▸ EXCERTO SELECIONADO
"""

Tal é, em resumo, o nosso programa baseado numa análise das forças de classe da revolução russa e mundial, bem como na experiência de 1871 e 1905.

Tentemos agora observar o conjunto deste programa e, de passagem, analisar a forma como o assunto foi abordado por K. Kautsky, o principal teórico da "Segunda” Internacional (1889-1914) e o mais proeminente representante da tendência, agora existente em todos os países, do "Centro", tendência de "pântano" que oscila entre os social-chauvinistas e os internacionalistas revolucionários. Kautsky abordou este assunto na sua revista Die Neue Zeit n.º 6 de Abril de 1917 (novo estilo) no artigo intitulado: "As Perspectivas da Revolução Russa".

"Primeiro que tudo", escreve Kautsky, "é preciso verificar quais as tarefas a enfrentar pelo regime revolucionário proletário" (o sistema de Estado).

"Duas coisas", continua o autor, "são urgentemente necessárias ao proletariado: democracia e socialismo".

"""

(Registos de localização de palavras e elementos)

"""

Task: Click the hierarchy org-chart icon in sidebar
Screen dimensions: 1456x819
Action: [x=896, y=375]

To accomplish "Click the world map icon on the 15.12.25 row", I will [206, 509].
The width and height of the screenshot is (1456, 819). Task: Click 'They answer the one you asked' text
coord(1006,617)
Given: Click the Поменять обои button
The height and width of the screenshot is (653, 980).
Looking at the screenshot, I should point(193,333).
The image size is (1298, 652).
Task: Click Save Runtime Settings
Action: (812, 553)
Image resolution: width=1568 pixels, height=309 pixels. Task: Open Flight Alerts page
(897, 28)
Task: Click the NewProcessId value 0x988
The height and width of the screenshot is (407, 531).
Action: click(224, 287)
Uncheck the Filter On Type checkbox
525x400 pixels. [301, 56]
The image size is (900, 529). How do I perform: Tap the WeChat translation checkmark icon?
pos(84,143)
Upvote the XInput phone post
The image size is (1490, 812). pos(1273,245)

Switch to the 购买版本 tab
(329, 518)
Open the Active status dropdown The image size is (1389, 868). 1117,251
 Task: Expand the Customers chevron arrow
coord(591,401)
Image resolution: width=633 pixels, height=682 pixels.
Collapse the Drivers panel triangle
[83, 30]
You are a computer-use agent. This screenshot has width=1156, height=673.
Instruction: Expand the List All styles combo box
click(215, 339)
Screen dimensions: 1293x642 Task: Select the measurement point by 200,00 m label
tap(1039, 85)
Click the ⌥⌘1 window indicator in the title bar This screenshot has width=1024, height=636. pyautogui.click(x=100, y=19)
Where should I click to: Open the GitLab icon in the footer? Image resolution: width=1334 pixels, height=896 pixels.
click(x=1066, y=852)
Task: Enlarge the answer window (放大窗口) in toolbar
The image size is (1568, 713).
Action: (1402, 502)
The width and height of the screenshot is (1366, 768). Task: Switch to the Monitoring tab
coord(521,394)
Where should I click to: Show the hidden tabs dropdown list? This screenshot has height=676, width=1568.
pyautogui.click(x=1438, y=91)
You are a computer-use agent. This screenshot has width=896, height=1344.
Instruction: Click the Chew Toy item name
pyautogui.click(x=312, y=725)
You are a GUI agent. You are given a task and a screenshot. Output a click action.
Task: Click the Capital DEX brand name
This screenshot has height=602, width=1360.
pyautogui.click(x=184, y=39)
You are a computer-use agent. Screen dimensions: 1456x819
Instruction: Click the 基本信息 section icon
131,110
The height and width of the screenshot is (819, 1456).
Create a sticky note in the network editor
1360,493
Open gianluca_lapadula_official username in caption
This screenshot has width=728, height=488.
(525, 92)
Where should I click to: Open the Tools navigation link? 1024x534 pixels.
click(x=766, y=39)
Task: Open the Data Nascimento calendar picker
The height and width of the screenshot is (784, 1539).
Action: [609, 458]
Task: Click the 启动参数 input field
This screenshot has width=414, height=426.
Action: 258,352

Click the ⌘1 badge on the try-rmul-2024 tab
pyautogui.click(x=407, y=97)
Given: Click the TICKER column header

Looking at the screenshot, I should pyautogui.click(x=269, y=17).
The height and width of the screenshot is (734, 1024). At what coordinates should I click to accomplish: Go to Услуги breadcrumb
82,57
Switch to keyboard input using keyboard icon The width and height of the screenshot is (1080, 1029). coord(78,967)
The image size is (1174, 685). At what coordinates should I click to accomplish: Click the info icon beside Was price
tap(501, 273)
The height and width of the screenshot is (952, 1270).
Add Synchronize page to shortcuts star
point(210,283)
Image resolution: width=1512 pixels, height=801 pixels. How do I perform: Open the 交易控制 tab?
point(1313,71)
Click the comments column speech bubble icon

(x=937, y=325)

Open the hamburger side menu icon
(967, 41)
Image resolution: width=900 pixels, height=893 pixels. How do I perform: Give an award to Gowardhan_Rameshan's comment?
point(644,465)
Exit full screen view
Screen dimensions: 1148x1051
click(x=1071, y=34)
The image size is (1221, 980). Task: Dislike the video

"""

▸ TAREFAS A REALIZAR
[A] Indique se cada afirmação está de acordo com o excerto selecionado. Responda sim ou não e cite as palavras decisivas do excerto. (i) Kautsky tratou o assunto na revista Die Neue Zeit. (ii) O programa apoia-se unicamente na experiência de 1905. (iii) Segundo Kautsky, o proletariado necessita urgentemente de democracia e socialismo.
[B] Transcreva do excerto selecionado o trecho que começa nas palavras "Tal é, em resumo, o" e termina depois das palavras "sistema de Estado).".

▸ RESPOSTAS DOS EXERCÍCIOS
[A]
(i) Sim: "Kautsky abordou este assunto na sua revista Die Neue Zeit n.º 6 de Abril de 1917"
(ii) Não: "bem como na experiência de 1871 e 1905"
(iii) Sim: "são urgentemente necessárias ao proletariado: democracia e socialismo"

[B]
Tal é, em resumo, o nosso programa baseado numa análise das forças de classe da revolução russa e mundial, bem como na experiência de 1871 e 1905.

Tentemos agora observar o conjunto deste programa e, de passagem, analisar a forma como o assunto foi abordado por K. Kautsky, o principal teórico da "Segunda” Internacional (1889-1914) e o mais proeminente representante da tendência, agora existente em todos os países, do "Centro", tendência de "pântano" que oscila entre os social-chauvinistas e os internacionalistas revolucionários. Kautsky abordou este assunto na sua revista Die Neue Zeit n.º 6 de Abril de 1917 (novo estilo) no artigo intitulado: "As Perspectivas da Revolução Russa".

"Primeiro que tudo", escreve Kautsky, "é preciso verificar quais as tarefas a enfrentar pelo regime revolucionário proletário" (o sistema de Estado).